**Your objective**: Copy each record exactly, word for word.

**Exercise inputs**:
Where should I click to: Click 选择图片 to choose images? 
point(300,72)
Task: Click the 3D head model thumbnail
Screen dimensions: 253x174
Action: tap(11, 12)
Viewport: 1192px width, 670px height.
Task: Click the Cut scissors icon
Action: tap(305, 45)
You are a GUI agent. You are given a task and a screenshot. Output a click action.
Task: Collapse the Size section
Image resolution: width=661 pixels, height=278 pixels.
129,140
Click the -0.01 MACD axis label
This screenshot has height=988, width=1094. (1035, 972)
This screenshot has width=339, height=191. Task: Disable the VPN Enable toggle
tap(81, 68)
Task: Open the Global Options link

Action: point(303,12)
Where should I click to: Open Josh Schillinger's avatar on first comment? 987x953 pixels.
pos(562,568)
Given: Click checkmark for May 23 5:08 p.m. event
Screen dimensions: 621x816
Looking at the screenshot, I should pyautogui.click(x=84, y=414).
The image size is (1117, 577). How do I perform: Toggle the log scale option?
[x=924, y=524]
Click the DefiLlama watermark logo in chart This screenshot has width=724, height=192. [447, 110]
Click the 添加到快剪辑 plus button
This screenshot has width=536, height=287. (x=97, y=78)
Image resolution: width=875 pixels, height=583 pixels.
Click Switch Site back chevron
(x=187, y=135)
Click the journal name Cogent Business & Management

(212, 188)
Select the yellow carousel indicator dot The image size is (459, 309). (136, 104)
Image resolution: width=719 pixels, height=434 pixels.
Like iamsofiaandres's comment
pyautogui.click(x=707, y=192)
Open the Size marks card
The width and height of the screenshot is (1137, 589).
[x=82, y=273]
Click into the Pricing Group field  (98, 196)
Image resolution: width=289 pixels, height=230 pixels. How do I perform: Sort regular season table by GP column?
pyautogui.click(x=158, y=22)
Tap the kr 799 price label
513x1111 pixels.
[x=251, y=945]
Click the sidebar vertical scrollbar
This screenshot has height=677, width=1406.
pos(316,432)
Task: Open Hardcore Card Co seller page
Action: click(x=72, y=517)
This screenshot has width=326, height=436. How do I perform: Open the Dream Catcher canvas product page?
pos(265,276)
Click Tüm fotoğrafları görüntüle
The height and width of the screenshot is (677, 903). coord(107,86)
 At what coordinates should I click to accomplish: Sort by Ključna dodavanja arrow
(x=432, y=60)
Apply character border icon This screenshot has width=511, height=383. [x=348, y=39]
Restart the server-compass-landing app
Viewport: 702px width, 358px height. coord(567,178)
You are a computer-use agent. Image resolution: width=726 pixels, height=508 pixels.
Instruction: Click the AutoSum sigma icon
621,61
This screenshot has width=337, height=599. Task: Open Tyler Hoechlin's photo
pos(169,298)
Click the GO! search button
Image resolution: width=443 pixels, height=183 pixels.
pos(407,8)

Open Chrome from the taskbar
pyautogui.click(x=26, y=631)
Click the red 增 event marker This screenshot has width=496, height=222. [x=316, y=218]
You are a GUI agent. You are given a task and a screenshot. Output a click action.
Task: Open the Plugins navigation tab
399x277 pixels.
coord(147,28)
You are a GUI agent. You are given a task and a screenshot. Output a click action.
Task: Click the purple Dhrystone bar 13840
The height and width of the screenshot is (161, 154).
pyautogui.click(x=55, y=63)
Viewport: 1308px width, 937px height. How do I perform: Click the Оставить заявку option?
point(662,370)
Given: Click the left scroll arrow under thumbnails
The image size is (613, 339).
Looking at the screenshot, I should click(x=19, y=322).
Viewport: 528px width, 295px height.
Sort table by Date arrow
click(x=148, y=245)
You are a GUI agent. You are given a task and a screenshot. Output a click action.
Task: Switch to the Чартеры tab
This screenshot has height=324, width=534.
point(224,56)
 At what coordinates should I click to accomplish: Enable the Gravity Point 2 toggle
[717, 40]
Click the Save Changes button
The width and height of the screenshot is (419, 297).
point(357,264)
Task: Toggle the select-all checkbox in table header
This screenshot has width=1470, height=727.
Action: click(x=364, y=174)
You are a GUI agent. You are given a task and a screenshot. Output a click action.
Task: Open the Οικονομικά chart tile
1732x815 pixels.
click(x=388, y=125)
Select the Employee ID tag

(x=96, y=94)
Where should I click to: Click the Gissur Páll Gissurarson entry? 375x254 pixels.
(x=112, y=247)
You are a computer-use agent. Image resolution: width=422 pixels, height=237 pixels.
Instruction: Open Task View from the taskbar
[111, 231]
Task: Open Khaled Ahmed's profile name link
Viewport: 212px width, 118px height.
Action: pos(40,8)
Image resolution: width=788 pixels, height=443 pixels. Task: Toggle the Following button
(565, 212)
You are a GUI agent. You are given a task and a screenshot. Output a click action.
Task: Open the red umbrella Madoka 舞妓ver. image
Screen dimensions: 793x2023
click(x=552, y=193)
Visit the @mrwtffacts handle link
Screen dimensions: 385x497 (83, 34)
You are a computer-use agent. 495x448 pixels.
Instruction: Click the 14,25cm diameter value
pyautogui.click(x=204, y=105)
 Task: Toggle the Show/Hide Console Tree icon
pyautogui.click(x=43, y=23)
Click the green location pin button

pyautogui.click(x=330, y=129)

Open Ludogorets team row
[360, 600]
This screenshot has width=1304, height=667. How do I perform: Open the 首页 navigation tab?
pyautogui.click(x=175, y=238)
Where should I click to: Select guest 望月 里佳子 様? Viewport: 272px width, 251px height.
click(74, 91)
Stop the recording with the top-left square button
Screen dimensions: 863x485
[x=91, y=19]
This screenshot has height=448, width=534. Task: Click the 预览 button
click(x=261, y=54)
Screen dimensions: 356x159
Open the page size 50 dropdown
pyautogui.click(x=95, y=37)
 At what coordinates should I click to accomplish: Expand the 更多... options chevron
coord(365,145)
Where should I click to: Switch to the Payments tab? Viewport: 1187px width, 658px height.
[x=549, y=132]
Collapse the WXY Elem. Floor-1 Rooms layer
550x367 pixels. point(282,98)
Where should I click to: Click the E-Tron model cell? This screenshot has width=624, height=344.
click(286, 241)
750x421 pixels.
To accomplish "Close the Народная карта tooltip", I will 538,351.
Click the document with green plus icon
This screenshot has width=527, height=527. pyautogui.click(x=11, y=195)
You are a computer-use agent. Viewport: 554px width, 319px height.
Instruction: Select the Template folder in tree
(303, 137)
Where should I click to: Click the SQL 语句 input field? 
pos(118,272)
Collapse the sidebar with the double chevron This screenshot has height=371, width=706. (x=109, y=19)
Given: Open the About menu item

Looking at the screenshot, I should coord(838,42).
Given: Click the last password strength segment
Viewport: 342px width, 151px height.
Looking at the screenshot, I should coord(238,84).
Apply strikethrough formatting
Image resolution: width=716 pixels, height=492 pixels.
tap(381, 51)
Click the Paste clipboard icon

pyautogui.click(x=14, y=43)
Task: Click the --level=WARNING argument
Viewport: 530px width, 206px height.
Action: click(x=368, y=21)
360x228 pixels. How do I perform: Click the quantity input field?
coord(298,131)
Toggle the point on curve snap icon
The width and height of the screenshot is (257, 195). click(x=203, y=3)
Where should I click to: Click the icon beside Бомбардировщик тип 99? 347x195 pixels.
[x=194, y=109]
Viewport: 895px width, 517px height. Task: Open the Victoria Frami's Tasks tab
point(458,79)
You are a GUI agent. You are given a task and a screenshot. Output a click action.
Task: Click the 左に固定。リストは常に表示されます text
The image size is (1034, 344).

**Reply**:
Where should I click to: Click 选择图片 to choose images? 
point(300,72)
Task: Click the 3D head model thumbnail
Screen dimensions: 253x174
Action: tap(11, 12)
Viewport: 1192px width, 670px height.
Task: Click the Cut scissors icon
Action: tap(305, 45)
You are a GUI agent. You are given a task and a screenshot. Output a click action.
Task: Collapse the Size section
Image resolution: width=661 pixels, height=278 pixels.
129,140
Click the -0.01 MACD axis label
This screenshot has height=988, width=1094. (1035, 972)
This screenshot has width=339, height=191. Task: Disable the VPN Enable toggle
tap(81, 68)
Task: Open the Global Options link

Action: point(303,12)
Where should I click to: Open Josh Schillinger's avatar on first comment? 987x953 pixels.
pos(562,568)
Given: Click checkmark for May 23 5:08 p.m. event
Screen dimensions: 621x816
Looking at the screenshot, I should pyautogui.click(x=84, y=414).
The image size is (1117, 577). How do I perform: Toggle the log scale option?
[x=924, y=524]
Click the DefiLlama watermark logo in chart This screenshot has width=724, height=192. [447, 110]
Click the 添加到快剪辑 plus button
This screenshot has width=536, height=287. (x=97, y=78)
Image resolution: width=875 pixels, height=583 pixels.
Click Switch Site back chevron
(x=187, y=135)
Click the journal name Cogent Business & Management

(212, 188)
Select the yellow carousel indicator dot The image size is (459, 309). (136, 104)
Image resolution: width=719 pixels, height=434 pixels.
Like iamsofiaandres's comment
pyautogui.click(x=707, y=192)
Open the Size marks card
The width and height of the screenshot is (1137, 589).
[x=82, y=273]
Click into the Pricing Group field  (98, 196)
Image resolution: width=289 pixels, height=230 pixels. How do I perform: Sort regular season table by GP column?
pyautogui.click(x=158, y=22)
Tap the kr 799 price label
513x1111 pixels.
[x=251, y=945]
Click the sidebar vertical scrollbar
This screenshot has height=677, width=1406.
pos(316,432)
Task: Open Hardcore Card Co seller page
Action: click(x=72, y=517)
This screenshot has width=326, height=436. How do I perform: Open the Dream Catcher canvas product page?
pos(265,276)
Click Tüm fotoğrafları görüntüle
The height and width of the screenshot is (677, 903). coord(107,86)
 At what coordinates should I click to accomplish: Sort by Ključna dodavanja arrow
(x=432, y=60)
Apply character border icon This screenshot has width=511, height=383. [x=348, y=39]
Restart the server-compass-landing app
Viewport: 702px width, 358px height. coord(567,178)
You are a computer-use agent. Image resolution: width=726 pixels, height=508 pixels.
Instruction: Click the AutoSum sigma icon
621,61
This screenshot has width=337, height=599. Task: Open Tyler Hoechlin's photo
pos(169,298)
Click the GO! search button
Image resolution: width=443 pixels, height=183 pixels.
pos(407,8)

Open Chrome from the taskbar
pyautogui.click(x=26, y=631)
Click the red 增 event marker This screenshot has width=496, height=222. [x=316, y=218]
You are a GUI agent. You are given a task and a screenshot. Output a click action.
Task: Open the Plugins navigation tab
399x277 pixels.
coord(147,28)
You are a GUI agent. You are given a task and a screenshot. Output a click action.
Task: Click the purple Dhrystone bar 13840
The height and width of the screenshot is (161, 154).
pyautogui.click(x=55, y=63)
Viewport: 1308px width, 937px height. How do I perform: Click the Оставить заявку option?
point(662,370)
Given: Click the left scroll arrow under thumbnails
The image size is (613, 339).
Looking at the screenshot, I should click(x=19, y=322).
Viewport: 528px width, 295px height.
Sort table by Date arrow
click(x=148, y=245)
You are a GUI agent. You are given a task and a screenshot. Output a click action.
Task: Switch to the Чартеры tab
This screenshot has height=324, width=534.
point(224,56)
 At what coordinates should I click to accomplish: Enable the Gravity Point 2 toggle
[717, 40]
Click the Save Changes button
The width and height of the screenshot is (419, 297).
point(357,264)
Task: Toggle the select-all checkbox in table header
This screenshot has width=1470, height=727.
Action: click(x=364, y=174)
You are a GUI agent. You are given a task and a screenshot. Output a click action.
Task: Open the Οικονομικά chart tile
1732x815 pixels.
click(x=388, y=125)
Select the Employee ID tag

(x=96, y=94)
Where should I click to: Click the Gissur Páll Gissurarson entry? 375x254 pixels.
(x=112, y=247)
You are a computer-use agent. Image resolution: width=422 pixels, height=237 pixels.
Instruction: Open Task View from the taskbar
[111, 231]
Task: Open Khaled Ahmed's profile name link
Viewport: 212px width, 118px height.
Action: pos(40,8)
Image resolution: width=788 pixels, height=443 pixels. Task: Toggle the Following button
(565, 212)
You are a GUI agent. You are given a task and a screenshot. Output a click action.
Task: Open the red umbrella Madoka 舞妓ver. image
Screen dimensions: 793x2023
click(x=552, y=193)
Visit the @mrwtffacts handle link
Screen dimensions: 385x497 (83, 34)
You are a computer-use agent. 495x448 pixels.
Instruction: Click the 14,25cm diameter value
pyautogui.click(x=204, y=105)
 Task: Toggle the Show/Hide Console Tree icon
pyautogui.click(x=43, y=23)
Click the green location pin button

pyautogui.click(x=330, y=129)

Open Ludogorets team row
[360, 600]
This screenshot has width=1304, height=667. How do I perform: Open the 首页 navigation tab?
pyautogui.click(x=175, y=238)
Where should I click to: Select guest 望月 里佳子 様? Viewport: 272px width, 251px height.
click(74, 91)
Stop the recording with the top-left square button
Screen dimensions: 863x485
[x=91, y=19]
This screenshot has height=448, width=534. Task: Click the 预览 button
click(x=261, y=54)
Screen dimensions: 356x159
Open the page size 50 dropdown
pyautogui.click(x=95, y=37)
 At what coordinates should I click to accomplish: Expand the 更多... options chevron
coord(365,145)
Where should I click to: Switch to the Payments tab? Viewport: 1187px width, 658px height.
[x=549, y=132]
Collapse the WXY Elem. Floor-1 Rooms layer
550x367 pixels. point(282,98)
Where should I click to: Click the E-Tron model cell? This screenshot has width=624, height=344.
click(286, 241)
750x421 pixels.
To accomplish "Close the Народная карта tooltip", I will 538,351.
Click the document with green plus icon
This screenshot has width=527, height=527. pyautogui.click(x=11, y=195)
You are a computer-use agent. Viewport: 554px width, 319px height.
Instruction: Select the Template folder in tree
(303, 137)
Where should I click to: Click the SQL 语句 input field? 
pos(118,272)
Collapse the sidebar with the double chevron This screenshot has height=371, width=706. (x=109, y=19)
Given: Open the About menu item

Looking at the screenshot, I should coord(838,42).
Given: Click the last password strength segment
Viewport: 342px width, 151px height.
Looking at the screenshot, I should coord(238,84).
Apply strikethrough formatting
Image resolution: width=716 pixels, height=492 pixels.
tap(381, 51)
Click the Paste clipboard icon

pyautogui.click(x=14, y=43)
Task: Click the --level=WARNING argument
Viewport: 530px width, 206px height.
Action: click(x=368, y=21)
360x228 pixels. How do I perform: Click the quantity input field?
coord(298,131)
Toggle the point on curve snap icon
The width and height of the screenshot is (257, 195). click(x=203, y=3)
Where should I click to: Click the icon beside Бомбардировщик тип 99? 347x195 pixels.
[x=194, y=109]
Viewport: 895px width, 517px height. Task: Open the Victoria Frami's Tasks tab
point(458,79)
You are a GUI agent. You are given a task and a screenshot. Output a click action.
Task: Click the 左に固定。リストは常に表示されます text
The image size is (1034, 344).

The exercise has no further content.